Breach of Contract Claims
The court dismissed the Galvins' breach of contract claims, reasoning that the repayment agreement they entered into with EMC did not contain the promises they claimed had been breached. Specifically, the court found that the agreement was focused solely on curing the delinquency and did not include any guarantees regarding loan modifications or the cessation of foreclosure actions. The court emphasized that it could not rewrite the contract to include terms that were not agreed upon by the parties. Consequently, the claims based on the alleged breach of the repayment agreement were dismissed as the court found no basis to support the Galvins' assertions.
Standing to Foreclose
The court also dismissed the Galvins' claims regarding the defendants' lack of standing to foreclose, noting that the arguments presented were not legally sufficient. The Galvins had alleged that the defendants failed to comply with certain notice requirements outlined in the mortgage and that the bifurcation of the note and mortgage rendered the mortgage void. However, the court determined that the notice provided by EMC was adequate and that the bifurcation theory lacked support in New Hampshire law. The court ruled that the defendants had the right to foreclose based on the terms of the mortgage and the established legal principles, thereby dismissing these claims as well.
Negligence Claims
The court dismissed the Galvins' negligence claims, concluding that any duties owed by the defendants arose solely from the contractual relationship established by the mortgage. The court cited New Hampshire law, which generally prohibits tort claims that arise from economic losses in a contractual context. It held that the Galvins had failed to demonstrate that the defendants had voluntarily assumed duties outside the normal lender-borrower relationship. As such, the negligence claims were dismissed because they did not meet the required legal standards for establishing a duty separate from the terms of the contract.

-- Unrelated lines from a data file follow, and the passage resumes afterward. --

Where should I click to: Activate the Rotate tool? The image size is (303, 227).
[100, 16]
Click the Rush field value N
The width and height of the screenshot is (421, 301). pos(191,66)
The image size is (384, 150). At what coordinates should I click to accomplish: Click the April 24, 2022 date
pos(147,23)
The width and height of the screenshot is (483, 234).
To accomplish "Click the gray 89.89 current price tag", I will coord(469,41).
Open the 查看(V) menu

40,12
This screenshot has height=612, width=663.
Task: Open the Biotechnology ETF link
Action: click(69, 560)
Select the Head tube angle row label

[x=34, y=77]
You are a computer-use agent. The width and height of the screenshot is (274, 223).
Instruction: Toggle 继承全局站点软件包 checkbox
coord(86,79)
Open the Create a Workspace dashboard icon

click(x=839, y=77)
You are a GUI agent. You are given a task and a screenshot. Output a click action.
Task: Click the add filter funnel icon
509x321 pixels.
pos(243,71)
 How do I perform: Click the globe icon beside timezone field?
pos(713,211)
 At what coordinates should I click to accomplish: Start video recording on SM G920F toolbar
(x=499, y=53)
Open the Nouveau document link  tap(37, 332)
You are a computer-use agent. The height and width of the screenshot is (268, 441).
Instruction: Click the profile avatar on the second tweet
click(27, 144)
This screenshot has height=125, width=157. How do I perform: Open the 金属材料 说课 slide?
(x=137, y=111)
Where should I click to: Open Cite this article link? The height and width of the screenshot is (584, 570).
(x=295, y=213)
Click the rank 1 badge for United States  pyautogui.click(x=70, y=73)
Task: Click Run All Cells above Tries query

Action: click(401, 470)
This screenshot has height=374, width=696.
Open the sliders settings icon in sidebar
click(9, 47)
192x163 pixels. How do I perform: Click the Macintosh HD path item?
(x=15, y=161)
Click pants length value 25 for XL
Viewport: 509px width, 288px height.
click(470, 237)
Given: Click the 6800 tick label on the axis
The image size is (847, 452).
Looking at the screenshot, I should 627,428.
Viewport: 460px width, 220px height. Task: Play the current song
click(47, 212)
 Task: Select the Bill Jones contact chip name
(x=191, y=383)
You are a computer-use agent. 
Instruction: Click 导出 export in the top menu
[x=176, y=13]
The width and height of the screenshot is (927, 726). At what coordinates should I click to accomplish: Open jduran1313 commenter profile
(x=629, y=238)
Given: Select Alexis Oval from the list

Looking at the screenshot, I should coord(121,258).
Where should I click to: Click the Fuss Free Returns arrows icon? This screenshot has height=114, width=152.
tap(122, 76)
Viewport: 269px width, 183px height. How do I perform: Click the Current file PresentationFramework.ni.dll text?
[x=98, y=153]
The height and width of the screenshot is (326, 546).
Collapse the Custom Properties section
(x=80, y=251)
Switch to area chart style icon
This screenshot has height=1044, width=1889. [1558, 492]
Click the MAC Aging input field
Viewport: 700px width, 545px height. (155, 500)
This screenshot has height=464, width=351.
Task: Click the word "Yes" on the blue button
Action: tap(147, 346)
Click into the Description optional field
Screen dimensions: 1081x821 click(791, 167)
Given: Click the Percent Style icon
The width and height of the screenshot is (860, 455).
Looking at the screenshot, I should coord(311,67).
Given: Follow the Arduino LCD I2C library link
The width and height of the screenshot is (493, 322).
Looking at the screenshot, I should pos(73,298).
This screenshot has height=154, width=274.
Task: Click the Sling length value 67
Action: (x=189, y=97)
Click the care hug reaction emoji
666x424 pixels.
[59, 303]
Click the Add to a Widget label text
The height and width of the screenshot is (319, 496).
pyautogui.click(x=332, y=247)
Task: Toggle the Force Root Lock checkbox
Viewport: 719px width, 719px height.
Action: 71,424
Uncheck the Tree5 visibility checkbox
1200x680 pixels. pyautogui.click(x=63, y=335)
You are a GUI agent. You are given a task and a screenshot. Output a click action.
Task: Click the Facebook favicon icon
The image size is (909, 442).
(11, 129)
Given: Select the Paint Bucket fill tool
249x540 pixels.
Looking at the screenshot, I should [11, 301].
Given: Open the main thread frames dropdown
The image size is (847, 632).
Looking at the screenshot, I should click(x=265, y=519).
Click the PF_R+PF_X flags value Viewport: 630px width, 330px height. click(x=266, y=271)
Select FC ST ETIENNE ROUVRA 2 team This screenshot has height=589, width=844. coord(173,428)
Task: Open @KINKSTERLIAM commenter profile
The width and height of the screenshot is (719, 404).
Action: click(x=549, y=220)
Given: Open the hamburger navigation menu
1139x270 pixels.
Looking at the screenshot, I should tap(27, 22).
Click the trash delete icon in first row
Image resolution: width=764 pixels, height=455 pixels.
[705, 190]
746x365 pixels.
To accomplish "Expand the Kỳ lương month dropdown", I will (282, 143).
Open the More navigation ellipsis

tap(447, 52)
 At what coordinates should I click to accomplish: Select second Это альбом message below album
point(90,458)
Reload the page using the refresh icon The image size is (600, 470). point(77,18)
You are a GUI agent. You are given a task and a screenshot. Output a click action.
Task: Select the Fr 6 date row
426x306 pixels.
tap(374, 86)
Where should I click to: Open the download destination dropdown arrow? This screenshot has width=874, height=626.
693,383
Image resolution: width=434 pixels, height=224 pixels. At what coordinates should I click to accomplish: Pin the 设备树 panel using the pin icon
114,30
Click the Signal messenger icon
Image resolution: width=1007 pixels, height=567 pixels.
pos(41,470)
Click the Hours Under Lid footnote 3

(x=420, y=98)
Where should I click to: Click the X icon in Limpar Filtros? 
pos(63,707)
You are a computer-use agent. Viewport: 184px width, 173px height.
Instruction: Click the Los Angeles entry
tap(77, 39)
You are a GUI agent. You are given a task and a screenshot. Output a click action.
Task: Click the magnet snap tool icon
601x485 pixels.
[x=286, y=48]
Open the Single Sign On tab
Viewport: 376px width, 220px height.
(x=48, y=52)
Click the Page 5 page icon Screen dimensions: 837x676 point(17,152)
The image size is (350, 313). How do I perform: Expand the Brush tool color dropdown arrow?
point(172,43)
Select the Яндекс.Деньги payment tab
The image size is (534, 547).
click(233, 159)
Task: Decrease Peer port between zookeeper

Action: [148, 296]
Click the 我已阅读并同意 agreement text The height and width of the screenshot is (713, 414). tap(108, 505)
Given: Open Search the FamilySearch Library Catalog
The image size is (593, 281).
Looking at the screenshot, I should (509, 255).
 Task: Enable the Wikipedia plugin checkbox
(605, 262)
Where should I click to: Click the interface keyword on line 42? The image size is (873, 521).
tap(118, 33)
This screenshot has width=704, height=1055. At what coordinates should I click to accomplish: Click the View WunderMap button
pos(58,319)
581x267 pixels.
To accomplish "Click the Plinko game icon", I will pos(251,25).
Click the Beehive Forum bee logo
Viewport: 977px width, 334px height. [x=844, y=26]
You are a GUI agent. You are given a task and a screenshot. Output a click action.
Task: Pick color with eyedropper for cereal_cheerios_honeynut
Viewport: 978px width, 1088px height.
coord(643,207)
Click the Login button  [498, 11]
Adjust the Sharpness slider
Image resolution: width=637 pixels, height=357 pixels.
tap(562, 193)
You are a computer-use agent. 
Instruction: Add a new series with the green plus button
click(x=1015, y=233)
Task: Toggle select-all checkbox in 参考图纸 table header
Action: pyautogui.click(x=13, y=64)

Breach of Implied Covenant of Good Faith and Fair Dealing
The court allowed the claim for breach of the implied covenant of good faith and fair dealing to proceed, as the Galvins had alleged sufficient facts to support this claim against EMC. The Galvins contended that EMC failed to credit their payments made under the repayment agreement, which, if proven, would constitute behavior inconsistent with the parties' agreed-upon expectations. The court noted that while the allegations were not extensive, the claim was plausible enough to warrant further examination, distinguishing it from the other claims that lacked sufficient merit. This allowed the Galvins to proceed with their claim related to the implied covenant of good faith and fair dealing.
Fraud and Truth in Lending Claims
The court dismissed the Galvins' fraud claims, emphasizing that they did not provide the specificity required under Federal Rule of Civil Procedure 9(b). The allegations regarding EMC's representations about potential loan modifications were deemed insufficient as they lacked details about who made the statements, when, and how they were misleading. Furthermore, the court found that the Galvins' claim under the Truth in Lending Act was barred by the statute of limitations, as they filed their claim more than a year after the alleged violation occurred. The court determined that the Galvins did not demonstrate any grounds for equitable tolling that would allow them to extend the limitations period, leading to the dismissal of these claims as well.